**WHAT YOU ARE ASKED TO DO**
Copy all lines in the data that contain the string "radio".
• • • • •
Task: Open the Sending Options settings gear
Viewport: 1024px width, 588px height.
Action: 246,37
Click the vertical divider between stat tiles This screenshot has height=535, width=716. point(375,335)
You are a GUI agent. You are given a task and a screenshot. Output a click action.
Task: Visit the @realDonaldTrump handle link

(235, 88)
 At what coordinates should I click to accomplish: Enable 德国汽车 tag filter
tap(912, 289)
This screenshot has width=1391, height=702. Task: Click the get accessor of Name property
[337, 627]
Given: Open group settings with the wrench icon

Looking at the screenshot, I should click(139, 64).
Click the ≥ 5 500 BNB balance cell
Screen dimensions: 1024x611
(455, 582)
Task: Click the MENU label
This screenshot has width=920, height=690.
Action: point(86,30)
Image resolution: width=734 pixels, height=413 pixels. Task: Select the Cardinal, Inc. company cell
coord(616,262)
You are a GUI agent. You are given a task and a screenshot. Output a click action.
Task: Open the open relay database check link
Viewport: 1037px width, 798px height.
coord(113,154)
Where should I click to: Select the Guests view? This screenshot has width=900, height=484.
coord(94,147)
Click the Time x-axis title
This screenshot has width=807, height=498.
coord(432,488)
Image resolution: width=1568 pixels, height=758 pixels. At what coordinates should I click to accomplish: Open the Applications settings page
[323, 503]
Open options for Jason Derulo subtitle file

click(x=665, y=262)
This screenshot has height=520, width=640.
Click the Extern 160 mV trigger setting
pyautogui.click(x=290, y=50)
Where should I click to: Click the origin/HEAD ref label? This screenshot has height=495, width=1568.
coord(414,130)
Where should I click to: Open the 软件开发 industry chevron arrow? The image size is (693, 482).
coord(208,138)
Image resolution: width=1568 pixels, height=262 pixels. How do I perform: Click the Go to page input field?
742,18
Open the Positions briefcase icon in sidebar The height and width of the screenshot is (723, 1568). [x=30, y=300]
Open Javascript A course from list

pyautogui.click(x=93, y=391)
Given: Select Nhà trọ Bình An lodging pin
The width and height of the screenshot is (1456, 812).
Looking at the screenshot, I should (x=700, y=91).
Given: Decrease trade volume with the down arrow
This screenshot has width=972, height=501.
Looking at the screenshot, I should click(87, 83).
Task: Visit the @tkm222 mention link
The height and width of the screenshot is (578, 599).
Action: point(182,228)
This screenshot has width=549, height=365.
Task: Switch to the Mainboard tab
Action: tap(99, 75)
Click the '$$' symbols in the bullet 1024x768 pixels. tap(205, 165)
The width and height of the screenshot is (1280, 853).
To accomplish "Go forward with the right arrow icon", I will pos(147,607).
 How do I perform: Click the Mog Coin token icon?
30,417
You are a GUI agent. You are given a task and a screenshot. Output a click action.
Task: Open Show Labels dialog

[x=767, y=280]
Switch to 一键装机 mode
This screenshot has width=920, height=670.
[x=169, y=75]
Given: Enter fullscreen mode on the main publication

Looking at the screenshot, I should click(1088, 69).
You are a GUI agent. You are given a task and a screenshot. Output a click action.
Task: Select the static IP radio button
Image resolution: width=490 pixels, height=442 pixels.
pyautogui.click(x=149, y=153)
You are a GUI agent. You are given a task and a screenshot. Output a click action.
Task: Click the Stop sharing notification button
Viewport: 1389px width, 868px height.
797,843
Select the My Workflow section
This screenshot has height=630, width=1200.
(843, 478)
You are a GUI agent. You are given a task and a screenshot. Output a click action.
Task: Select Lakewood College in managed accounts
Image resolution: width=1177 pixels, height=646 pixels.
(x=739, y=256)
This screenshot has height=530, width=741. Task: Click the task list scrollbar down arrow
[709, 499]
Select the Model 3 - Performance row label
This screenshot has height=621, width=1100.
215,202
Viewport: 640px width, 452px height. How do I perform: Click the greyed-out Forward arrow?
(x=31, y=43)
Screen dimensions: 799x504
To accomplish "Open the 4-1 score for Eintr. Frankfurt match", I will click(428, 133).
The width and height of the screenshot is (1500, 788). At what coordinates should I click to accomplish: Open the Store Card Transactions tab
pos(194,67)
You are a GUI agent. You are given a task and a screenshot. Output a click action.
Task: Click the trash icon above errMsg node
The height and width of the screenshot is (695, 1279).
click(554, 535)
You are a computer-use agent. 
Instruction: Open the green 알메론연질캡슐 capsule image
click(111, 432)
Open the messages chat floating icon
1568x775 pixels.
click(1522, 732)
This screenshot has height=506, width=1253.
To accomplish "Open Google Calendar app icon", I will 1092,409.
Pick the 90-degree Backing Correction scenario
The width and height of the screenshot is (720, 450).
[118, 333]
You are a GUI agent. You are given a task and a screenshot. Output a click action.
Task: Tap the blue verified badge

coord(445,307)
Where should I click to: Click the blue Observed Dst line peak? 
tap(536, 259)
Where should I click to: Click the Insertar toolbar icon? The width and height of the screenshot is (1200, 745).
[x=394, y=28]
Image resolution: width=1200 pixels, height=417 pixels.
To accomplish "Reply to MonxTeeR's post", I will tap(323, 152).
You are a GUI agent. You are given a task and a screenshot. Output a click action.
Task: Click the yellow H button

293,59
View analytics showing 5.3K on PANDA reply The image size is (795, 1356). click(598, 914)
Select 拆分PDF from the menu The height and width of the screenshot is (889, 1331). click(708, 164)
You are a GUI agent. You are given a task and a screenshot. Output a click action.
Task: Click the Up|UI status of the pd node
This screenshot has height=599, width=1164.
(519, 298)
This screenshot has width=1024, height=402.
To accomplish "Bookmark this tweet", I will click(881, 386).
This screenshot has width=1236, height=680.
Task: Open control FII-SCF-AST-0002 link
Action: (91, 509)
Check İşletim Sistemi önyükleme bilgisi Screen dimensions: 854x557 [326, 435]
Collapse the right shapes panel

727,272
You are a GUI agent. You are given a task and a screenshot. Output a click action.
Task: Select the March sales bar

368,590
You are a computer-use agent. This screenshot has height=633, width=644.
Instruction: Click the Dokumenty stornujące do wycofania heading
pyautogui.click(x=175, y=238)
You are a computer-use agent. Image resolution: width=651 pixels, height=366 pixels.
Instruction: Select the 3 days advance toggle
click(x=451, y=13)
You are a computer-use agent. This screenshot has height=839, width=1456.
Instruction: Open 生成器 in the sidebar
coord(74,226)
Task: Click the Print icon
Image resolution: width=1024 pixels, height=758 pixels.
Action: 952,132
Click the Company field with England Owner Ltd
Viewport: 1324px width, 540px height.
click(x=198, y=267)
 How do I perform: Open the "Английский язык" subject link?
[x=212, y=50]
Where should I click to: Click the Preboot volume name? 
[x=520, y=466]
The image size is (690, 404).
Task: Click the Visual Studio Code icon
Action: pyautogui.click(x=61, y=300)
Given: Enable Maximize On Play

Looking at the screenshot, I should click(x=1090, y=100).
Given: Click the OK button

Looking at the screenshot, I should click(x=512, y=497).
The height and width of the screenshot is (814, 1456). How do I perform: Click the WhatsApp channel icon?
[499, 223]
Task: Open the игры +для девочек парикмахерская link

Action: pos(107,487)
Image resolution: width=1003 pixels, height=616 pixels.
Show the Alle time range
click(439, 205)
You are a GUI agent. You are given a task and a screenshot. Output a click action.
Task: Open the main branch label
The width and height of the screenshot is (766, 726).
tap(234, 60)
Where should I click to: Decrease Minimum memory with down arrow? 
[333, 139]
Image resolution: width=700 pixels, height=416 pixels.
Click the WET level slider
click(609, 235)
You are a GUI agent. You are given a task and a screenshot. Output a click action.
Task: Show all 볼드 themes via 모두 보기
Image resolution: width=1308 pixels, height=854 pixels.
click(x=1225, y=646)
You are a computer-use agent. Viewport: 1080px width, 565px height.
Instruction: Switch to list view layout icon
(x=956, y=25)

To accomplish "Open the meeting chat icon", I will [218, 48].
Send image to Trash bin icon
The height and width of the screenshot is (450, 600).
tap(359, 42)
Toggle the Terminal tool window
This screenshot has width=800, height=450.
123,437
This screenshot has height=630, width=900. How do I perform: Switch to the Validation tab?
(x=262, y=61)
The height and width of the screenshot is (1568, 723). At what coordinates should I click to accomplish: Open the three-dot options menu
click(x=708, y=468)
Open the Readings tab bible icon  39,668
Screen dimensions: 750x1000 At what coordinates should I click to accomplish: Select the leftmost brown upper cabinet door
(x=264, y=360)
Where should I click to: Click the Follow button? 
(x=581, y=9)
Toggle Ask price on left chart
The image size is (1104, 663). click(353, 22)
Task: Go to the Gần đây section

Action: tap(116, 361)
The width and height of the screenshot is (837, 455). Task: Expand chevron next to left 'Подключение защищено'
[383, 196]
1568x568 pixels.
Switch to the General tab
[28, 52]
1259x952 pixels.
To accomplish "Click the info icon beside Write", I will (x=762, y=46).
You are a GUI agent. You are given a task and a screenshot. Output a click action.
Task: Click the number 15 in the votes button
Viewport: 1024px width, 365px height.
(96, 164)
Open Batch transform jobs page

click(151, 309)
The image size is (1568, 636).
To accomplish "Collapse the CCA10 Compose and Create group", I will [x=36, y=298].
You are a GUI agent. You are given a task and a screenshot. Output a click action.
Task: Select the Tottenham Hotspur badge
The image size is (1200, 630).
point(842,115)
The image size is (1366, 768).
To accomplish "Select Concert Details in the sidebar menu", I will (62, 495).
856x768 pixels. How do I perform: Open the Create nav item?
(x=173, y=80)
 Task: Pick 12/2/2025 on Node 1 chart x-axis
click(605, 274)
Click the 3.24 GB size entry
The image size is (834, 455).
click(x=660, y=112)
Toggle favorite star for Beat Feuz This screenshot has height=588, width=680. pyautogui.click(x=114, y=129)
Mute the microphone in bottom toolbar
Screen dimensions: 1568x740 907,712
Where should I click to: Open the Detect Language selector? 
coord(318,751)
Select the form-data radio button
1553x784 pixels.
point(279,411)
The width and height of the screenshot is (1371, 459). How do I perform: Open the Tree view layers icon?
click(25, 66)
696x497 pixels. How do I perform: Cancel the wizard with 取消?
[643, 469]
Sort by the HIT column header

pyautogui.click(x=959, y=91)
• • • • •
**REPLY TO THE EXERCISE**
Task: Select the static IP radio button
Select the form-data radio button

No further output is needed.